Treachery was the keynote of the Court of Spain, and some of
the leaders of the revolution were those who had used the
Sovereign’s ignorance and foolhardiness to their own ends. In such
an atmosphere of untruth and treachery such men as Espartero,
Prim, etc., could play no enduring part. Hardly had Espartero swept
the Court clean of the Regency of Queen Maria Cristina than his fall
was encompassed by O’Donnell, his rival. The flagrant falsification of
the Parliamentary election returns—which is still the cankerworm of
the country—was the check to all progress. Count San Luis made a
primitive effort for the reform of the elections; he suggested that the
names of the candidates as deputies should be put in a bag, and
drawn out by a child blindfolded, for the law of chance seemed to
him better than the custom of deception.
Isabella’s acts of generosity are still quoted with admiration at the
royal palace of Madrid by those who served her as Queen.
Four hundred girls owed their marriage dots to Isabella, and it
was the fathers of these four hundred royally endowed brides who
treacherously worked for her expulsion.
One day, hearing the story of the penury of a clever man of
letters, Isabella commanded 20,000 francs to be sent to him.

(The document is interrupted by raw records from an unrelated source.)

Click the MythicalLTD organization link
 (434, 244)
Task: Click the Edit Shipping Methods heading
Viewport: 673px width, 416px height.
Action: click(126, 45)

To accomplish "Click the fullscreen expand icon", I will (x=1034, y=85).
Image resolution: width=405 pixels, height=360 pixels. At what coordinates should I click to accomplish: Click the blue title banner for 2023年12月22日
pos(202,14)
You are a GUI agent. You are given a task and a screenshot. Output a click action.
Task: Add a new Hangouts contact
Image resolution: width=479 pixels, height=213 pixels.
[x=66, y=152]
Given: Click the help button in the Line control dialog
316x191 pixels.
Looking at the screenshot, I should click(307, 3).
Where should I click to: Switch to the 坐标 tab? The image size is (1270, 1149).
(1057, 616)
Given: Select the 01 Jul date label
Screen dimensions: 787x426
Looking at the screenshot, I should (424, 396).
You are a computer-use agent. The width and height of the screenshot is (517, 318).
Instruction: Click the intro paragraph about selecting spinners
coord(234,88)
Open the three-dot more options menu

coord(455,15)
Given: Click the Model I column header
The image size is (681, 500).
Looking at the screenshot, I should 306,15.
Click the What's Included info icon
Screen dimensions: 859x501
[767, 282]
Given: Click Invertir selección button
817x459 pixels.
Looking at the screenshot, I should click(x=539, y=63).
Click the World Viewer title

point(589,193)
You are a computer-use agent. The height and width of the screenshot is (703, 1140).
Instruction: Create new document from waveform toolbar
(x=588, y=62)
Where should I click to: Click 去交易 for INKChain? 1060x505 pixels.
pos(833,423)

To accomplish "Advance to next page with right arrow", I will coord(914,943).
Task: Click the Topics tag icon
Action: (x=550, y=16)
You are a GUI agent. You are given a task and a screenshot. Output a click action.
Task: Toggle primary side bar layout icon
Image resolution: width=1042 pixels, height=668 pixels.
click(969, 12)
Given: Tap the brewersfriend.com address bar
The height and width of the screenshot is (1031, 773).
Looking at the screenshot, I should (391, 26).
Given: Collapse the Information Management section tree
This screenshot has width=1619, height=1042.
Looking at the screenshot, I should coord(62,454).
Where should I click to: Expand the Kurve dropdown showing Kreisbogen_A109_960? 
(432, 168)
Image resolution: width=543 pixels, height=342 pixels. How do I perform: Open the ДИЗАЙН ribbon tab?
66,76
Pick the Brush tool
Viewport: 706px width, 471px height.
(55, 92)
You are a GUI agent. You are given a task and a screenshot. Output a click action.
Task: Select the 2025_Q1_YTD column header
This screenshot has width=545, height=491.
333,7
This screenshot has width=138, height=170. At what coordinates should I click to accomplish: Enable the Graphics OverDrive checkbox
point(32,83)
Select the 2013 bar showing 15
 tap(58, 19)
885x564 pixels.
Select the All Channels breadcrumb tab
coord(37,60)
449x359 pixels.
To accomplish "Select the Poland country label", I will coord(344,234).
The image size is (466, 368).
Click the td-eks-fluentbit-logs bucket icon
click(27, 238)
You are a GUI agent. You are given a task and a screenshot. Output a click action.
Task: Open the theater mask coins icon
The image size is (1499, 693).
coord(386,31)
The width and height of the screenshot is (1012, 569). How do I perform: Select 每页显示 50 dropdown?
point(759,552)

The
administrator of her finances, thinking the Queen could hardly know
how much money this sum represented, had twenty notes of 1,000
francs each changed into small money, and put out on a table by
which she had to pass.
“What is all this money for?” asked Isabella, when she saw it
spread out to view.
“It is the money for the man of letters, and this shows Your
Majesty how large is the sum of 20,000 francs.”
“So much the better,” was the prompt reply; and the courtier saw
it was not by proving the amount of the boon that he could check his
Sovereign in her generous actions.
A Court official at Madrid, who has been sixty years in office at
the palace, told me he often saw Isabella take off her bracelets, and
give them to the beggars who pressed upon her as she crossed the
courtyard of the royal domain.
“And who could help loving her?” said the old courtier, with tears
in his eyes; “I know I could not.”
Caught in the darkness of ignorance and intrigue, Isabella was
naturally enraged at the revolution. When her son Alfonso was
nearly made captive by the Carlists at Lucar, she said: “I would
rather my Alfonso be a prisoner of the Carlists than a captive of the
revolutionists.”
Isabella had a faithful friend in the Marquis of Grizalba, and he
said to Croze:[18]
“It is the loss of faith which causes our woes; the charm of death
has been destroyed with the hope of a hereafter. But Spain will die
like a gentleman.”
[18] The author of “La Vie intime d’Alfonse XIII.”